*THE EXERCISE:*
Write out the records again, swapping "GUI agent" for "screen assistant" wherever it appears and changing nothing else.

*ENTRIES SHOWN:*
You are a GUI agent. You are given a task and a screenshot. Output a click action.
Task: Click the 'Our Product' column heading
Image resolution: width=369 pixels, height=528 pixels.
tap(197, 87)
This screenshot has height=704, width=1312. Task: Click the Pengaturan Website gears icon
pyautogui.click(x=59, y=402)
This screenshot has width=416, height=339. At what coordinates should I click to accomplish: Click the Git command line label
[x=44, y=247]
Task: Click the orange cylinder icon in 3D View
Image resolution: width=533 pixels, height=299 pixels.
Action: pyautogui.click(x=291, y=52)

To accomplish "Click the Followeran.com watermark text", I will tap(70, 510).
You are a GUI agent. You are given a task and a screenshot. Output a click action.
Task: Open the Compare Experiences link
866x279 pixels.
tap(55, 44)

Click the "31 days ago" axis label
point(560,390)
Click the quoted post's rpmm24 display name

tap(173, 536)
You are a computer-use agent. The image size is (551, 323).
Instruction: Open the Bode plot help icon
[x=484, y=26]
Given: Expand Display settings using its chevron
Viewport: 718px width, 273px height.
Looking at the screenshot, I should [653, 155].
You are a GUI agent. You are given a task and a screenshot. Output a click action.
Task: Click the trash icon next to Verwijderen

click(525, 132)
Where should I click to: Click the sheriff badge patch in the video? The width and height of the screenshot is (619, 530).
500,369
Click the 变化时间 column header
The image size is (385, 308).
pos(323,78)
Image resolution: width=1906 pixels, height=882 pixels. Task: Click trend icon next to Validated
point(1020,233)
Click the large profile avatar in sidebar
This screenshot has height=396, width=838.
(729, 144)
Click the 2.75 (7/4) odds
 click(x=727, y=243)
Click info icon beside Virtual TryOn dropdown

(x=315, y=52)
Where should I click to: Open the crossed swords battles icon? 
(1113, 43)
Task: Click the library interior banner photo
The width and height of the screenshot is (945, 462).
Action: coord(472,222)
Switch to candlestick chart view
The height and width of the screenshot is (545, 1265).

*TASK SOLUTION:*
You are a screen assistant. You are given a task and a screenshot. Output a click action.
Task: Click the 'Our Product' column heading
Image resolution: width=369 pixels, height=528 pixels.
tap(197, 87)
This screenshot has height=704, width=1312. Task: Click the Pengaturan Website gears icon
pyautogui.click(x=59, y=402)
This screenshot has width=416, height=339. At what coordinates should I click to accomplish: Click the Git command line label
[x=44, y=247]
Task: Click the orange cylinder icon in 3D View
Image resolution: width=533 pixels, height=299 pixels.
Action: pyautogui.click(x=291, y=52)

To accomplish "Click the Followeran.com watermark text", I will tap(70, 510).
You are a screen assistant. You are given a task and a screenshot. Output a click action.
Task: Open the Compare Experiences link
866x279 pixels.
tap(55, 44)

Click the "31 days ago" axis label
point(560,390)
Click the quoted post's rpmm24 display name

tap(173, 536)
You are a computer-use agent. The image size is (551, 323).
Instruction: Open the Bode plot help icon
[x=484, y=26]
Given: Expand Display settings using its chevron
Viewport: 718px width, 273px height.
Looking at the screenshot, I should [653, 155].
You are a screen assistant. You are given a task and a screenshot. Output a click action.
Task: Click the trash icon next to Verwijderen

click(525, 132)
Where should I click to: Click the sheriff badge patch in the video? The width and height of the screenshot is (619, 530).
500,369
Click the 变化时间 column header
The image size is (385, 308).
pos(323,78)
Image resolution: width=1906 pixels, height=882 pixels. Task: Click trend icon next to Validated
point(1020,233)
Click the large profile avatar in sidebar
This screenshot has height=396, width=838.
(729, 144)
Click the 2.75 (7/4) odds
 click(x=727, y=243)
Click info icon beside Virtual TryOn dropdown

(x=315, y=52)
Where should I click to: Open the crossed swords battles icon? 
(1113, 43)
Task: Click the library interior banner photo
The width and height of the screenshot is (945, 462).
Action: coord(472,222)
Switch to candlestick chart view
The height and width of the screenshot is (545, 1265).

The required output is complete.